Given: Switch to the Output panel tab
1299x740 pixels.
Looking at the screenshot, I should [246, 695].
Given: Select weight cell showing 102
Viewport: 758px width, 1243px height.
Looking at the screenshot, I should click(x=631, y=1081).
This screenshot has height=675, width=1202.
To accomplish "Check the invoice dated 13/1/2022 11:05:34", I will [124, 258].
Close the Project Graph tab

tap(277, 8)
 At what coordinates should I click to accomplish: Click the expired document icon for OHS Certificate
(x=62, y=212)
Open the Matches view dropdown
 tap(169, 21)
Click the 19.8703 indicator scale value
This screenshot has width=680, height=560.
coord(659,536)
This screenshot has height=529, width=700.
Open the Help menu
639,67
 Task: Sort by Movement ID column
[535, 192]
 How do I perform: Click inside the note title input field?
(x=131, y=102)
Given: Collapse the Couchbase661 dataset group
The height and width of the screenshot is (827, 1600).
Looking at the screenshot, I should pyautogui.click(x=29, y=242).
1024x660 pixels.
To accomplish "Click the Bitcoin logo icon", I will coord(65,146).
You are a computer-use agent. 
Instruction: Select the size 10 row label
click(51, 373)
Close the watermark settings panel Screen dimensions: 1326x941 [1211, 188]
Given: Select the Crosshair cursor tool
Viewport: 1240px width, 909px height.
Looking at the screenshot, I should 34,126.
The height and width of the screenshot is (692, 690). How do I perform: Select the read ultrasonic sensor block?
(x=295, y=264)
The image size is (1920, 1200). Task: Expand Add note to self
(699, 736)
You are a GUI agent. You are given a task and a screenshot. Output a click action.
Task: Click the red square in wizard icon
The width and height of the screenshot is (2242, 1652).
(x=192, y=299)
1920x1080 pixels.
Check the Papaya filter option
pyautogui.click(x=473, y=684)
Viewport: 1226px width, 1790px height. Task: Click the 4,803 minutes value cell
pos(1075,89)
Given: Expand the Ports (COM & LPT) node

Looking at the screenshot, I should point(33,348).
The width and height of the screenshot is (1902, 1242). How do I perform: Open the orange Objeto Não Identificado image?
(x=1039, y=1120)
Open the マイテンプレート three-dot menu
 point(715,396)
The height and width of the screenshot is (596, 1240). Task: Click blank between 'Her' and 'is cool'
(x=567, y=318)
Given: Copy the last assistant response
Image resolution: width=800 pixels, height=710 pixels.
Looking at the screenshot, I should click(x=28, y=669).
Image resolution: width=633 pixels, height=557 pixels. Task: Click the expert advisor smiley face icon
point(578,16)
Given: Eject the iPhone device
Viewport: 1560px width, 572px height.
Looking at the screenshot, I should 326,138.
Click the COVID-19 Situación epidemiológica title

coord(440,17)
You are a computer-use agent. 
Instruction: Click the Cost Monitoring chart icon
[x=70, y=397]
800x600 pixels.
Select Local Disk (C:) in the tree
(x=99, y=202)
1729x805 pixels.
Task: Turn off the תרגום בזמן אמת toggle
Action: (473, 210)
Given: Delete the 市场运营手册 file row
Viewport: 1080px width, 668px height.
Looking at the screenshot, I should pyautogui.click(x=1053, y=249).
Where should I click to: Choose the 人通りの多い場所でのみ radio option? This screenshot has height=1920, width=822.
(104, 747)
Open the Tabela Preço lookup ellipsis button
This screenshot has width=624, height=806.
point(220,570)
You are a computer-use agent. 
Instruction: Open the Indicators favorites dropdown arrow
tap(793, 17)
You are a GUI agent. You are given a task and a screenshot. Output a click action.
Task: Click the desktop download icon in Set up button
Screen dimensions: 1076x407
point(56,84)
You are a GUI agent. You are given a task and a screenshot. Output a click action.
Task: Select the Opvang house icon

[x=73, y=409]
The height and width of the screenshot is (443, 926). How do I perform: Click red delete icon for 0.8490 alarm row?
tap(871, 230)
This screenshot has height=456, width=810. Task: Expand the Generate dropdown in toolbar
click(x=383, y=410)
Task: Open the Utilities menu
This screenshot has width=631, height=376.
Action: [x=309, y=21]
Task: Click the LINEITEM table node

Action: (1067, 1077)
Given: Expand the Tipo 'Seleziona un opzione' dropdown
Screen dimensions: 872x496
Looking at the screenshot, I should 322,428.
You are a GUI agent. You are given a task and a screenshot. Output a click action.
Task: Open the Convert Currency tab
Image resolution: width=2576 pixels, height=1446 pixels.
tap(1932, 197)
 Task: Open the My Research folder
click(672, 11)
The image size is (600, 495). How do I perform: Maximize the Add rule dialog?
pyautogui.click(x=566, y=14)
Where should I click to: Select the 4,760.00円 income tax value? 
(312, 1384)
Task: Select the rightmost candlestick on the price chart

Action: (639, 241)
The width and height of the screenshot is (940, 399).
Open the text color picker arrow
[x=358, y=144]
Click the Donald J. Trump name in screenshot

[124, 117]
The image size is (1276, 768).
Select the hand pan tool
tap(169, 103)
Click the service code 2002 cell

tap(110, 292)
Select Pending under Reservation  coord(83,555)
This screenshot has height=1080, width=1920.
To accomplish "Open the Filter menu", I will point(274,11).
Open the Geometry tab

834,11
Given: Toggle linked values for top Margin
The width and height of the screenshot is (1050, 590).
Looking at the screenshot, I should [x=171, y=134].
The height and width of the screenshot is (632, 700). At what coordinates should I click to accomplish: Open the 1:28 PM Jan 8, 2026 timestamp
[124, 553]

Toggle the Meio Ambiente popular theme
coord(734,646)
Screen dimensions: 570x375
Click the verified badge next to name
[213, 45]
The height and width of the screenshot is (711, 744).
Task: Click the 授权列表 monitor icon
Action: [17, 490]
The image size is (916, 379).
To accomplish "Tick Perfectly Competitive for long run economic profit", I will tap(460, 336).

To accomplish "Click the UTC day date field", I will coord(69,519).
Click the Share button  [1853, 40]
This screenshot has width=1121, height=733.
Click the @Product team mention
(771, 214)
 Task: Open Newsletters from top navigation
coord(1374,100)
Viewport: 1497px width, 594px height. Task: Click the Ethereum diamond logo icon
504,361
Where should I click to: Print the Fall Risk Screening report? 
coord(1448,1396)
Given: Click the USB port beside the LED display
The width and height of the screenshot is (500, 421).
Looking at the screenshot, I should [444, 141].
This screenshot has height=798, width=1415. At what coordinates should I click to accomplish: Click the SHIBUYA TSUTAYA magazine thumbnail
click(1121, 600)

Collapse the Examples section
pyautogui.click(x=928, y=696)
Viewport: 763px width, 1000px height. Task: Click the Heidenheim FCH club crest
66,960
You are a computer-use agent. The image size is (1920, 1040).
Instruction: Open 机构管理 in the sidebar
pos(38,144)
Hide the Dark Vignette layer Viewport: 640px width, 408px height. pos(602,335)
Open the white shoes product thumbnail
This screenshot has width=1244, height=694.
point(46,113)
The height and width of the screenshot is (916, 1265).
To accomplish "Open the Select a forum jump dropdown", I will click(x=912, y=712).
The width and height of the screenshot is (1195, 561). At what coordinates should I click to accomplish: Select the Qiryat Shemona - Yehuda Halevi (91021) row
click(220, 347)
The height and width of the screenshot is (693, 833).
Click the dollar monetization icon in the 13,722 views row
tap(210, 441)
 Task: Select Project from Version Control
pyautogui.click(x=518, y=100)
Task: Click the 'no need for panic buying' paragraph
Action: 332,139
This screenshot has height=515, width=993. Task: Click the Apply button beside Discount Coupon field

● OBJECTIVE: Render every line of the material above as a Markdown table with two columns, Row and Line. Number the rows in order and leave out blank lines.

● ANSWER BELOW:
| Row | Line |
|---|---|
| 1 | Given: Switch to the Output panel tab |
| 2 | 1299x740 pixels. |
| 3 | Looking at the screenshot, I should [246, 695]. |
| 4 | Given: Select weight cell showing 102 |
| 5 | Viewport: 758px width, 1243px height. |
| 6 | Looking at the screenshot, I should click(x=631, y=1081). |
| 7 | This screenshot has height=675, width=1202. |
| 8 | To accomplish "Check the invoice dated 13/1/2022 11:05:34", I will [124, 258]. |
| 9 | Close the Project Graph tab |
| 10 | tap(277, 8) |
| 11 |  At what coordinates should I click to accomplish: Click the expired document icon for OHS Certificate |
| 12 | (x=62, y=212) |
| 13 | Open the Matches view dropdown |
| 14 |  tap(169, 21) |
| 15 | Click the 19.8703 indicator scale value |
| 16 | This screenshot has width=680, height=560. |
| 17 | coord(659,536) |
| 18 | This screenshot has height=529, width=700. |
| 19 | Open the Help menu |
| 20 | 639,67 |
| 21 |  Task: Sort by Movement ID column |
| 22 | [535, 192] |
| 23 |  How do I perform: Click inside the note title input field? |
| 24 | (x=131, y=102) |
| 25 | Given: Collapse the Couchbase661 dataset group |
| 26 | The height and width of the screenshot is (827, 1600). |
| 27 | Looking at the screenshot, I should pyautogui.click(x=29, y=242). |
| 28 | 1024x660 pixels. |
| 29 | To accomplish "Click the Bitcoin logo icon", I will coord(65,146). |
| 30 | You are a computer-use agent.  |
| 31 | Instruction: Select the size 10 row label |
| 32 | click(51, 373) |
| 33 | Close the watermark settings panel Screen dimensions: 1326x941 [1211, 188] |
| 34 | Given: Select the Crosshair cursor tool |
| 35 | Viewport: 1240px width, 909px height. |
| 36 | Looking at the screenshot, I should 34,126. |
| 37 | The height and width of the screenshot is (692, 690). How do I perform: Select the read ultrasonic sensor block? |
| 38 | (x=295, y=264) |
| 39 | The image size is (1920, 1200). Task: Expand Add note to self |
| 40 | (699, 736) |
| 41 | You are a GUI agent. You are given a task and a screenshot. Output a click action. |
| 42 | Task: Click the red square in wizard icon |
| 43 | The width and height of the screenshot is (2242, 1652). |
| 44 | (x=192, y=299) |
| 45 | 1920x1080 pixels. |
| 46 | Check the Papaya filter option |
| 47 | pyautogui.click(x=473, y=684) |
| 48 | Viewport: 1226px width, 1790px height. Task: Click the 4,803 minutes value cell |
| 49 | pos(1075,89) |
| 50 | Given: Expand the Ports (COM & LPT) node |
| 51 | Looking at the screenshot, I should point(33,348). |
| 52 | The width and height of the screenshot is (1902, 1242). How do I perform: Open the orange Objeto Não Identificado image? |
| 53 | (x=1039, y=1120) |
| 54 | Open the マイテンプレート three-dot menu |
| 55 |  point(715,396) |
| 56 | The height and width of the screenshot is (596, 1240). Task: Click blank between 'Her' and 'is cool' |
| 57 | (x=567, y=318) |
| 58 | Given: Copy the last assistant response |
| 59 | Image resolution: width=800 pixels, height=710 pixels. |
| 60 | Looking at the screenshot, I should click(x=28, y=669). |
| 61 | Image resolution: width=633 pixels, height=557 pixels. Task: Click the expert advisor smiley face icon |
| 62 | point(578,16) |
| 63 | Given: Eject the iPhone device |
| 64 | Viewport: 1560px width, 572px height. |
| 65 | Looking at the screenshot, I should 326,138. |
| 66 | Click the COVID-19 Situación epidemiológica title |
| 67 | coord(440,17) |
| 68 | You are a computer-use agent.  |
| 69 | Instruction: Click the Cost Monitoring chart icon |
| 70 | [x=70, y=397] |
| 71 | 800x600 pixels. |
| 72 | Select Local Disk (C:) in the tree |
| 73 | (x=99, y=202) |
| 74 | 1729x805 pixels. |
| 75 | Task: Turn off the תרגום בזמן אמת toggle |
| 76 | Action: (473, 210) |
| 77 | Given: Delete the 市场运营手册 file row |
| 78 | Viewport: 1080px width, 668px height. |
| 79 | Looking at the screenshot, I should pyautogui.click(x=1053, y=249). |
| 80 | Where should I click to: Choose the 人通りの多い場所でのみ radio option? This screenshot has height=1920, width=822. |
| 81 | (104, 747) |
| 82 | Open the Tabela Preço lookup ellipsis button |
| 83 | This screenshot has width=624, height=806. |
| 84 | point(220,570) |
| 85 | You are a computer-use agent.  |
| 86 | Instruction: Open the Indicators favorites dropdown arrow |
| 87 | tap(793, 17) |
| 88 | You are a GUI agent. You are given a task and a screenshot. Output a click action. |
| 89 | Task: Click the desktop download icon in Set up button |
| 90 | Screen dimensions: 1076x407 |
| 91 | point(56,84) |
| 92 | You are a GUI agent. You are given a task and a screenshot. Output a click action. |
| 93 | Task: Select the Opvang house icon |
| 94 | [x=73, y=409] |
| 95 | The height and width of the screenshot is (443, 926). How do I perform: Click red delete icon for 0.8490 alarm row? |
| 96 | tap(871, 230) |
| 97 | This screenshot has height=456, width=810. Task: Expand the Generate dropdown in toolbar |
| 98 | click(x=383, y=410) |
| 99 | Task: Open the Utilities menu |
| 100 | This screenshot has width=631, height=376. |
| 101 | Action: [x=309, y=21] |
| 102 | Task: Click the LINEITEM table node |
| 103 | Action: (1067, 1077) |
| 104 | Given: Expand the Tipo 'Seleziona un opzione' dropdown |
| 105 | Screen dimensions: 872x496 |
| 106 | Looking at the screenshot, I should 322,428. |
| 107 | You are a GUI agent. You are given a task and a screenshot. Output a click action. |
| 108 | Task: Open the Convert Currency tab |
| 109 | Image resolution: width=2576 pixels, height=1446 pixels. |
| 110 | tap(1932, 197) |
| 111 |  Task: Open the My Research folder |
| 112 | click(672, 11) |
| 113 | The image size is (600, 495). How do I perform: Maximize the Add rule dialog? |
| 114 | pyautogui.click(x=566, y=14) |
| 115 | Where should I click to: Select the 4,760.00円 income tax value?  |
| 116 | (312, 1384) |
| 117 | Task: Select the rightmost candlestick on the price chart |
| 118 | Action: (639, 241) |
| 119 | The width and height of the screenshot is (940, 399). |
| 120 | Open the text color picker arrow |
| 121 | [x=358, y=144] |
| 122 | Click the Donald J. Trump name in screenshot |
| 123 | [124, 117] |
| 124 | The image size is (1276, 768). |
| 125 | Select the hand pan tool |
| 126 | tap(169, 103) |
| 127 | Click the service code 2002 cell |
| 128 | tap(110, 292) |
| 129 | Select Pending under Reservation  coord(83,555) |
| 130 | This screenshot has height=1080, width=1920. |
| 131 | To accomplish "Open the Filter menu", I will point(274,11). |
| 132 | Open the Geometry tab |
| 133 | 834,11 |
| 134 | Given: Toggle linked values for top Margin |
| 135 | The width and height of the screenshot is (1050, 590). |
| 136 | Looking at the screenshot, I should [x=171, y=134]. |
| 137 | The height and width of the screenshot is (632, 700). At what coordinates should I click to accomplish: Open the 1:28 PM Jan 8, 2026 timestamp |
| 138 | [124, 553] |
| 139 | Toggle the Meio Ambiente popular theme |
| 140 | coord(734,646) |
| 141 | Screen dimensions: 570x375 |
| 142 | Click the verified badge next to name |
| 143 | [213, 45] |
| 144 | The height and width of the screenshot is (711, 744). |
| 145 | Task: Click the 授权列表 monitor icon |
| 146 | Action: [17, 490] |
| 147 | The image size is (916, 379). |
| 148 | To accomplish "Tick Perfectly Competitive for long run economic profit", I will tap(460, 336). |
| 149 | To accomplish "Click the UTC day date field", I will coord(69,519). |
| 150 | Click the Share button  [1853, 40] |
| 151 | This screenshot has width=1121, height=733. |
| 152 | Click the @Product team mention |
| 153 | (771, 214) |
| 154 |  Task: Open Newsletters from top navigation |
| 155 | coord(1374,100) |
| 156 | Viewport: 1497px width, 594px height. Task: Click the Ethereum diamond logo icon |
| 157 | 504,361 |
| 158 | Where should I click to: Print the Fall Risk Screening report?  |
| 159 | coord(1448,1396) |
| 160 | Given: Click the USB port beside the LED display |
| 161 | The width and height of the screenshot is (500, 421). |
| 162 | Looking at the screenshot, I should [444, 141]. |
| 163 | This screenshot has height=798, width=1415. At what coordinates should I click to accomplish: Click the SHIBUYA TSUTAYA magazine thumbnail |
| 164 | click(1121, 600) |
| 165 | Collapse the Examples section |
| 166 | pyautogui.click(x=928, y=696) |
| 167 | Viewport: 763px width, 1000px height. Task: Click the Heidenheim FCH club crest |
| 168 | 66,960 |
| 169 | You are a computer-use agent. The image size is (1920, 1040). |
| 170 | Instruction: Open 机构管理 in the sidebar |
| 171 | pos(38,144) |
| 172 | Hide the Dark Vignette layer Viewport: 640px width, 408px height. pos(602,335) |
| 173 | Open the white shoes product thumbnail |
| 174 | This screenshot has width=1244, height=694. |
| 175 | point(46,113) |
| 176 | The height and width of the screenshot is (916, 1265). |
| 177 | To accomplish "Open the Select a forum jump dropdown", I will click(x=912, y=712). |
| 178 | The width and height of the screenshot is (1195, 561). At what coordinates should I click to accomplish: Select the Qiryat Shemona - Yehuda Halevi (91021) row |
| 179 | click(220, 347) |
| 180 | The height and width of the screenshot is (693, 833). |
| 181 | Click the dollar monetization icon in the 13,722 views row |
| 182 | tap(210, 441) |
| 183 |  Task: Select Project from Version Control |
| 184 | pyautogui.click(x=518, y=100) |
| 185 | Task: Click the 'no need for panic buying' paragraph |
| 186 | Action: 332,139 |
| 187 | This screenshot has height=515, width=993. Task: Click the Apply button beside Discount Coupon field |